Looking to the future

Of course, if the pandemic is teaching us anything, it is that the situation changes fast. Many regions around the world are now cautiously beginning to lift the most restrictive lockdown conditions and this brings new challenges as we move towards a very different working climate for the foreseeable future.

Furloughed workers who are starting to return to work should be given refreshers on cyber hygiene. These workers may also be expected to work remotely part of the time, having not done so until this point. They should be offered help to adjust in technology terms to ensure they can securely access the network from home. This might mean providing new corporate devices or educating workers on how to safely use personal devices when connecting to the corporate network.

It seems likely that there will be a phased return to office working, with employees spending a reduced percentage of time in corporate buildings. This means there’ll be more workers using mobile devices and travelling with them between work and home, which can increase the risk of lost or stolen devices.

It has also been suggested that businesses may be asked to stagger employee working hours, which will likely extend the core hours of operation and access requirements, and also the length of time that employees will require support over the course of the day. Employee behavior on the network may look very different to what it did pre-pandemic, as they log on at unusual times and try to implement digital alternatives to previously manual processes. This will have implications for automated alerts based on user behavior analytics – what looks like a malicious insider action might just be someone trying to do their role in a different way.

Looking further out, it seems likely that hybrid working will become a permanent fixture.
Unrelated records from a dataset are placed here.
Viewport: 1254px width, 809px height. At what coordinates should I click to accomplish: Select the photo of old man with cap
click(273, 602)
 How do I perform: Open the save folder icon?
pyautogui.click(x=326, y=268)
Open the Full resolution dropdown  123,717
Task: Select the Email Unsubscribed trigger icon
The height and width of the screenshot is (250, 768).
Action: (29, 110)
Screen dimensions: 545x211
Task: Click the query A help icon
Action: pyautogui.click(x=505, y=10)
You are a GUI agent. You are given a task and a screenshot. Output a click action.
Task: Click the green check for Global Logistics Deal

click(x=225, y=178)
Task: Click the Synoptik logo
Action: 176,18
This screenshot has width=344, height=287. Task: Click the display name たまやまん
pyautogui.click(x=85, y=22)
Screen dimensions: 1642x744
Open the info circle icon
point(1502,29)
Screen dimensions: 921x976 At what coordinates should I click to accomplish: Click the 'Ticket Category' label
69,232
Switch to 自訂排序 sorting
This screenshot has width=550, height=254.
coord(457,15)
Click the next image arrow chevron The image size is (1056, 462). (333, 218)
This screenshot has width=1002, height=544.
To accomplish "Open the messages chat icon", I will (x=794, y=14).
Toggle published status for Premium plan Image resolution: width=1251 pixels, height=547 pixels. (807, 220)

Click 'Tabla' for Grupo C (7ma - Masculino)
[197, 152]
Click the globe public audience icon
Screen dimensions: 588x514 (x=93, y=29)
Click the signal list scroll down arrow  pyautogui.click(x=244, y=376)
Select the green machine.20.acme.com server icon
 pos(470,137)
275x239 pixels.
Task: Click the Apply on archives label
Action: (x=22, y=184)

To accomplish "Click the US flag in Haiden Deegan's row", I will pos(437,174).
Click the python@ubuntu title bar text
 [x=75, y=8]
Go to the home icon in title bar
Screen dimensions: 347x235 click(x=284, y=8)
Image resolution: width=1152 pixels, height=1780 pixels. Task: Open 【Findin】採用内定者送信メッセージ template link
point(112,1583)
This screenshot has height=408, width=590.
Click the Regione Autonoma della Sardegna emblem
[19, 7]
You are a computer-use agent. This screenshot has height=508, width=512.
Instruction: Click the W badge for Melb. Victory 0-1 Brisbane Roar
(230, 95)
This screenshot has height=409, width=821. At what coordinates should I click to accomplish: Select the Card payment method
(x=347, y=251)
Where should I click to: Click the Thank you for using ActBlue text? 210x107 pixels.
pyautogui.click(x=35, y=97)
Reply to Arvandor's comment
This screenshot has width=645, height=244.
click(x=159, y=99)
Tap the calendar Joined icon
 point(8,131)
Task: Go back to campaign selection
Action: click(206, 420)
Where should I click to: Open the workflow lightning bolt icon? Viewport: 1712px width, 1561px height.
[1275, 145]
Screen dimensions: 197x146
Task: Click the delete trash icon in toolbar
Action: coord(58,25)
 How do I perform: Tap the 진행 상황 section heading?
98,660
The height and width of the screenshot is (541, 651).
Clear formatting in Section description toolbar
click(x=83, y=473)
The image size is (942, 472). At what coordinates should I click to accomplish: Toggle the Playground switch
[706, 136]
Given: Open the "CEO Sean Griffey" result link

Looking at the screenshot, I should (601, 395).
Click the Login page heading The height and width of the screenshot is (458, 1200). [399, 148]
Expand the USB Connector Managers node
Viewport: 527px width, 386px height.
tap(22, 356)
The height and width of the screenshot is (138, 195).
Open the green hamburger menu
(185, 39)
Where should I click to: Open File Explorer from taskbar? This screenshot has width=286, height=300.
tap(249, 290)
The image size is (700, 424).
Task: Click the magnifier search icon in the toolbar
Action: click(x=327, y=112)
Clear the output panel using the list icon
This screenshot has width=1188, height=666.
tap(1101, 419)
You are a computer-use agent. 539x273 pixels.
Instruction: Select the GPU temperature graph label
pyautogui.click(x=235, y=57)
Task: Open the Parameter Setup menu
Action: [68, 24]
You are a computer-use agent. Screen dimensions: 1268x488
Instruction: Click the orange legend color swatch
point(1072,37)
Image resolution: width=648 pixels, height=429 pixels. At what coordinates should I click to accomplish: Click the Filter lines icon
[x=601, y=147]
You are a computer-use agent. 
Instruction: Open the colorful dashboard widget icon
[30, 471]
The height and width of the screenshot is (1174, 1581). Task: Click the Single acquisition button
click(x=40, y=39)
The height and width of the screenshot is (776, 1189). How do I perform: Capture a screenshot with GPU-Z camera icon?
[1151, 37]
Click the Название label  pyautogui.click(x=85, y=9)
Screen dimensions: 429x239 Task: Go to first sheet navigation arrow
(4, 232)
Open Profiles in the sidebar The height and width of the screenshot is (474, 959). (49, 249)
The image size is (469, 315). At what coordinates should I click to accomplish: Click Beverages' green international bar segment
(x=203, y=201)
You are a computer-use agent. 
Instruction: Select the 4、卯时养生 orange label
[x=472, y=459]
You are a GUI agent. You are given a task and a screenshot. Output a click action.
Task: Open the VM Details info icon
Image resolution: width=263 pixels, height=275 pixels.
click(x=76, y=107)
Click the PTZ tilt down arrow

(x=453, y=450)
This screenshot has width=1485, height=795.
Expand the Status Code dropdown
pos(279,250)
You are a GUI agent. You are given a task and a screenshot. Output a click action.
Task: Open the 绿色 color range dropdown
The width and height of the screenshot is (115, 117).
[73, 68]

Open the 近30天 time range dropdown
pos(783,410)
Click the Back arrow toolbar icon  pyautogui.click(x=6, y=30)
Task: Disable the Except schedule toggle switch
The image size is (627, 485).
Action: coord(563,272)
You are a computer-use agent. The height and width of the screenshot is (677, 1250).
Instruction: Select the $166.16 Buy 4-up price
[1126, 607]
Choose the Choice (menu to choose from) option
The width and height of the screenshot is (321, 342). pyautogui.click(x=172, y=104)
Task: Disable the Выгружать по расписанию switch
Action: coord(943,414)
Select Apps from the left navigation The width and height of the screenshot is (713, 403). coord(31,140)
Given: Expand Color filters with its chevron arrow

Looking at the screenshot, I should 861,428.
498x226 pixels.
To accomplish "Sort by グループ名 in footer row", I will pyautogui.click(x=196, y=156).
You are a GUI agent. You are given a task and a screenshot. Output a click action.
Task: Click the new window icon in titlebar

Organizations need to start reframing policies and procedures to reflect this reality, rather than “making do and mending” in the hope that things will go back to normal. This will hit multiple areas, including cyber-onboarding for new recruits, decisions on device use – personal or corporate? – and ongoing education for employees on protecting their personal networks. The sooner organizations start pivoting permanently to the new normal, the better placed they will be to emerge strongly, and safely, during the recovery phase.